Assignment: Of all the lines below, output only those starting at the one with "Expand the chevron beside English - EN" and ending at the one with "Click the 请成为我的家人 ranking link", both ends included, exactly as written.

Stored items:
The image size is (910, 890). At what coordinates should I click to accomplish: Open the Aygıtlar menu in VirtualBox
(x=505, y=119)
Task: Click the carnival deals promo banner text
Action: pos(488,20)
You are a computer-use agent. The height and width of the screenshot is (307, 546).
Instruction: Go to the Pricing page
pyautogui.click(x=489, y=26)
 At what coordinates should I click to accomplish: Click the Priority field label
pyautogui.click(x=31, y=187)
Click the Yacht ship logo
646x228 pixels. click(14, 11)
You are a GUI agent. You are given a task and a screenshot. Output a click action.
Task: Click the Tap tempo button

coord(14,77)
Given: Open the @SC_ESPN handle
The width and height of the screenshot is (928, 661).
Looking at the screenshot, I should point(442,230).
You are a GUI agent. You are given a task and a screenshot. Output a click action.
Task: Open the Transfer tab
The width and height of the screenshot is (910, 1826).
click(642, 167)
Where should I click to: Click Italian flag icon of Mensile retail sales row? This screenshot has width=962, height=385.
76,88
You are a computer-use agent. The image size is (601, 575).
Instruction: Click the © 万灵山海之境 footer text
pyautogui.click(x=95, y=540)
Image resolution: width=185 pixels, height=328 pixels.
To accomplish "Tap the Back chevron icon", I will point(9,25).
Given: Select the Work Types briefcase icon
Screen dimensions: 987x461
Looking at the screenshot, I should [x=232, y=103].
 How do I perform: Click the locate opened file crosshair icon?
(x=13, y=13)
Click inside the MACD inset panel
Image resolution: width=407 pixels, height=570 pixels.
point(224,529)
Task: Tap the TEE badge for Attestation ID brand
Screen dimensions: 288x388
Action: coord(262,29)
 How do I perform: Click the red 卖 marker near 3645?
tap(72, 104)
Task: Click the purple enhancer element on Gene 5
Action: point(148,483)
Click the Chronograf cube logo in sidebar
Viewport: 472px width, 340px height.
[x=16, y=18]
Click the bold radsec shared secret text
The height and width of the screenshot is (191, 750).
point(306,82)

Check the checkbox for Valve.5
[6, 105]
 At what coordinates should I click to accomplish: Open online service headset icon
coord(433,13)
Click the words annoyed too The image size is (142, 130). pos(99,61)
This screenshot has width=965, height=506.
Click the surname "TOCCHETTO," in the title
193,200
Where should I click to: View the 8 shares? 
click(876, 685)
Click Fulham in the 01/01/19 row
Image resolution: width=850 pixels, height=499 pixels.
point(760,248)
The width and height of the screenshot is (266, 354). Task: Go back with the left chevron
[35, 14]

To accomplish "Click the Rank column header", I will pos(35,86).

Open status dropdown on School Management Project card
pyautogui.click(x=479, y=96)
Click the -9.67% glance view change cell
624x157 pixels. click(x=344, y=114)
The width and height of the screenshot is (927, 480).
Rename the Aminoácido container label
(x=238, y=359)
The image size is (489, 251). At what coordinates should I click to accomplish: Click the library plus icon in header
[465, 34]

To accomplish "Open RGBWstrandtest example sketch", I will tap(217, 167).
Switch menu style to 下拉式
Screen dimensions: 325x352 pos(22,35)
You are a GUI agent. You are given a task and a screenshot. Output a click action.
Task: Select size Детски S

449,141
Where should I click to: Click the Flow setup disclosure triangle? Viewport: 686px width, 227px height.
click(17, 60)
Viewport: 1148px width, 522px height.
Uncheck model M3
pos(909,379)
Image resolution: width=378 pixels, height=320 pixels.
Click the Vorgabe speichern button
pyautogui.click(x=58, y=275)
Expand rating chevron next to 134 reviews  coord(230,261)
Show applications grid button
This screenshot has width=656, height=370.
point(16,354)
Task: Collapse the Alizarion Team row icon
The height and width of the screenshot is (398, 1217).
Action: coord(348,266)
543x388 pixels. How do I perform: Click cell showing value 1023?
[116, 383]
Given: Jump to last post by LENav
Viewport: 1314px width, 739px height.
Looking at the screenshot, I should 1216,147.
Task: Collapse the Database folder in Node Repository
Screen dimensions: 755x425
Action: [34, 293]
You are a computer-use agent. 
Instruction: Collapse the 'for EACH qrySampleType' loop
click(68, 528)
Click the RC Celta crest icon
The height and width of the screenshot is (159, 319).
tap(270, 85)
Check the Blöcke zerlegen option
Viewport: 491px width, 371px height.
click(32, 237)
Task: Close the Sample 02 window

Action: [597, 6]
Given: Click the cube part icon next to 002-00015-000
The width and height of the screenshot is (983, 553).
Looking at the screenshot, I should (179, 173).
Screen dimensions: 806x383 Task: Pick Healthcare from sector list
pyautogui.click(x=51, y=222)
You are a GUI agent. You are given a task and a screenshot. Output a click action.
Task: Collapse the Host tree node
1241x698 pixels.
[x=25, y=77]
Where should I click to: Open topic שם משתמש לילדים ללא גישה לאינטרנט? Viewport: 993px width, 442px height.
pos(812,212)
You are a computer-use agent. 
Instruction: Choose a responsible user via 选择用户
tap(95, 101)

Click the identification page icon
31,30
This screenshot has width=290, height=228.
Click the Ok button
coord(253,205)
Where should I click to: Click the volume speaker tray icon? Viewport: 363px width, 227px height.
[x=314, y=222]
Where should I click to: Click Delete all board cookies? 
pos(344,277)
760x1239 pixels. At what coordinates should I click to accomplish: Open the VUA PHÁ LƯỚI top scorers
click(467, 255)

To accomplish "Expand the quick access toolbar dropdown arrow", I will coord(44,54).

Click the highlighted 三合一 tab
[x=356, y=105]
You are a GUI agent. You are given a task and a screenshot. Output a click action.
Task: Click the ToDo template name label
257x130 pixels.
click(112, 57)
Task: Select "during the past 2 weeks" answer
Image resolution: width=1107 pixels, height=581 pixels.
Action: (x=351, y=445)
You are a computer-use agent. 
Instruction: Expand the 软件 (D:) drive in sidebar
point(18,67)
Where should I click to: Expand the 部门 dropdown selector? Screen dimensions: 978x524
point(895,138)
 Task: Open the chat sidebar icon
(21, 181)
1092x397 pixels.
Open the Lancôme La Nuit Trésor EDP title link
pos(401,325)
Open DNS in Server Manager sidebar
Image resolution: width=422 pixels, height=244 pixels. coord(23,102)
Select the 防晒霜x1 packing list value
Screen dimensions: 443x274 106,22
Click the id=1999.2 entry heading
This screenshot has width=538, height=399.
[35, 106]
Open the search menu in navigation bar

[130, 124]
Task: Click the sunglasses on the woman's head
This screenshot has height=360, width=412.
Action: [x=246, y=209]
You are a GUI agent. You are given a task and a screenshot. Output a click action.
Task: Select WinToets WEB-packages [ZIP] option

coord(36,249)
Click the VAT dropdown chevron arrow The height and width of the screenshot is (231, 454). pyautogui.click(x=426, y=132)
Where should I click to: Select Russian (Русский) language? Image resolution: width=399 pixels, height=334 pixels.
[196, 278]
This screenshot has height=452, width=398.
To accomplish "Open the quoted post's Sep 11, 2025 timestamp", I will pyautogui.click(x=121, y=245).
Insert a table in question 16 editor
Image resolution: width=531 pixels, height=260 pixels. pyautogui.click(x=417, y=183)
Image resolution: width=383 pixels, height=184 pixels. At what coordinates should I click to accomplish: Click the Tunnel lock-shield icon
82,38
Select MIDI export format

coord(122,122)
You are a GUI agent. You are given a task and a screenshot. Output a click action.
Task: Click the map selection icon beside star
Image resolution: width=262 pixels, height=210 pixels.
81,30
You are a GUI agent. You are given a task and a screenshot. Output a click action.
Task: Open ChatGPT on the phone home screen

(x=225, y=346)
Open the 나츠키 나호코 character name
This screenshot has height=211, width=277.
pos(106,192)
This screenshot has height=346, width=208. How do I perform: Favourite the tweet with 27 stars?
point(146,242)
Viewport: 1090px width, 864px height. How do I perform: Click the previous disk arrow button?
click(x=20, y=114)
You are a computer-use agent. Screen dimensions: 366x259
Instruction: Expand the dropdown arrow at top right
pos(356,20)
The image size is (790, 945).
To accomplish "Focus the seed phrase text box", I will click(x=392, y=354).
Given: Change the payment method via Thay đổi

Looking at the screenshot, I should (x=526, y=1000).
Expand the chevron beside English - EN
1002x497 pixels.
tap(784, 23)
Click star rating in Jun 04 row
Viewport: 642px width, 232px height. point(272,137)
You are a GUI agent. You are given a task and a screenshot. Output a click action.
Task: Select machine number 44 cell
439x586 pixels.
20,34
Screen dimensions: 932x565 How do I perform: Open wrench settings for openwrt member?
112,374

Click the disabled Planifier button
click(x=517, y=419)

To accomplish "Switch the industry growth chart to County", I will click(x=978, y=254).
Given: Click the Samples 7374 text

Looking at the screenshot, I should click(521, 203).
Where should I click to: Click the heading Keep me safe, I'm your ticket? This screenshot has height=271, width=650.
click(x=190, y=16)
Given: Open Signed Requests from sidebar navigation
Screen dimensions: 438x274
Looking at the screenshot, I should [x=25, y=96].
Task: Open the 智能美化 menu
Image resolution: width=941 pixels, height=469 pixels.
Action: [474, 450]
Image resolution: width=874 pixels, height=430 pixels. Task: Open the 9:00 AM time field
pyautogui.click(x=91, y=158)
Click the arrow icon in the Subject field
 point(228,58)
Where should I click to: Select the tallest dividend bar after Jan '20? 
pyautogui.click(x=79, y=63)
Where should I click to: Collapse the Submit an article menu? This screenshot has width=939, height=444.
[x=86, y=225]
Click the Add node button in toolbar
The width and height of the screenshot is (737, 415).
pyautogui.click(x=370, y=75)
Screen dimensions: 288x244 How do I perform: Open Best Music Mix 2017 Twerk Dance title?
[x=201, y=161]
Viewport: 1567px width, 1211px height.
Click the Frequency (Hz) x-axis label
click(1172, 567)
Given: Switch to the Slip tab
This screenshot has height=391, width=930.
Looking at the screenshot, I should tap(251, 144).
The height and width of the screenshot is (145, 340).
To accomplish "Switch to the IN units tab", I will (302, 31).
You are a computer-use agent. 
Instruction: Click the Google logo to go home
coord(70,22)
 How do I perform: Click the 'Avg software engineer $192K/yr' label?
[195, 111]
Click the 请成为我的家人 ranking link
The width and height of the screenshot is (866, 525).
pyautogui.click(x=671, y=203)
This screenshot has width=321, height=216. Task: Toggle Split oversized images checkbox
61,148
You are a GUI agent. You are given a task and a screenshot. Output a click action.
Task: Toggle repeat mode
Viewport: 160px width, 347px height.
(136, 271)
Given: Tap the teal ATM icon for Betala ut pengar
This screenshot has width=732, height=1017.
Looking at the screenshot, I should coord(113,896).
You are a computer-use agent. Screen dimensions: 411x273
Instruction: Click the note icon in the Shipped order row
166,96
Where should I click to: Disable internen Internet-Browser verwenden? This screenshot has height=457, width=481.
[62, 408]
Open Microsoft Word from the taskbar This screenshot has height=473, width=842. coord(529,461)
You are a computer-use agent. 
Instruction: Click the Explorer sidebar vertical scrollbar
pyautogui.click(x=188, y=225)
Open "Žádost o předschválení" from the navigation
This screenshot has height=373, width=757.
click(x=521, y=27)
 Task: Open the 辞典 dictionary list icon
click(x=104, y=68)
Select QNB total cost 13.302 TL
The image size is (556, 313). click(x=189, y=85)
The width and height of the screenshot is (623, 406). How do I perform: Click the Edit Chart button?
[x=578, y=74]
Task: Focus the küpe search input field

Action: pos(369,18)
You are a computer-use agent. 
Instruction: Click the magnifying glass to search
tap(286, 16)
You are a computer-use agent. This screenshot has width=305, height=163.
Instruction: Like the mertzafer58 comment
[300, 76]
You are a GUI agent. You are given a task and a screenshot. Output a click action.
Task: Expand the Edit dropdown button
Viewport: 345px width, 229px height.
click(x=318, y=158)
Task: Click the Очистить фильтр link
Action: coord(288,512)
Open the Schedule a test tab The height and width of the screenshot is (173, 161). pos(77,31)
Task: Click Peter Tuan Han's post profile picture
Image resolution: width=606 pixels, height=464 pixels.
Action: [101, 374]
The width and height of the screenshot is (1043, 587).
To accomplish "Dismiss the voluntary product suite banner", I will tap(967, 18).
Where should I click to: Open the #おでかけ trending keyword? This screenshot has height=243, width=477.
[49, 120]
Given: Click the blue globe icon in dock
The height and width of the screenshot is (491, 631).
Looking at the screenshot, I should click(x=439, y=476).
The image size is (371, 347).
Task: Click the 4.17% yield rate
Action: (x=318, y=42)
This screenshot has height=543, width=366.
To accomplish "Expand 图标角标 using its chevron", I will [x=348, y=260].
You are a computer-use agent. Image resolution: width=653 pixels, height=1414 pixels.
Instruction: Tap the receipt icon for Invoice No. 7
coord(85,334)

Task result:
Expand the chevron beside English - EN
1002x497 pixels.
tap(784, 23)
Click star rating in Jun 04 row
Viewport: 642px width, 232px height. point(272,137)
You are a GUI agent. You are given a task and a screenshot. Output a click action.
Task: Select machine number 44 cell
439x586 pixels.
20,34
Screen dimensions: 932x565 How do I perform: Open wrench settings for openwrt member?
112,374

Click the disabled Planifier button
click(x=517, y=419)

To accomplish "Switch the industry growth chart to County", I will click(x=978, y=254).
Given: Click the Samples 7374 text

Looking at the screenshot, I should click(521, 203).
Where should I click to: Click the heading Keep me safe, I'm your ticket? This screenshot has height=271, width=650.
click(x=190, y=16)
Given: Open Signed Requests from sidebar navigation
Screen dimensions: 438x274
Looking at the screenshot, I should [x=25, y=96].
Task: Open the 智能美化 menu
Image resolution: width=941 pixels, height=469 pixels.
Action: [474, 450]
Image resolution: width=874 pixels, height=430 pixels. Task: Open the 9:00 AM time field
pyautogui.click(x=91, y=158)
Click the arrow icon in the Subject field
 point(228,58)
Where should I click to: Select the tallest dividend bar after Jan '20? 
pyautogui.click(x=79, y=63)
Where should I click to: Collapse the Submit an article menu? This screenshot has width=939, height=444.
[x=86, y=225]
Click the Add node button in toolbar
The width and height of the screenshot is (737, 415).
pyautogui.click(x=370, y=75)
Screen dimensions: 288x244 How do I perform: Open Best Music Mix 2017 Twerk Dance title?
[x=201, y=161]
Viewport: 1567px width, 1211px height.
Click the Frequency (Hz) x-axis label
click(1172, 567)
Given: Switch to the Slip tab
This screenshot has height=391, width=930.
Looking at the screenshot, I should tap(251, 144).
The height and width of the screenshot is (145, 340).
To accomplish "Switch to the IN units tab", I will (302, 31).
You are a computer-use agent. 
Instruction: Click the Google logo to go home
coord(70,22)
 How do I perform: Click the 'Avg software engineer $192K/yr' label?
[195, 111]
Click the 请成为我的家人 ranking link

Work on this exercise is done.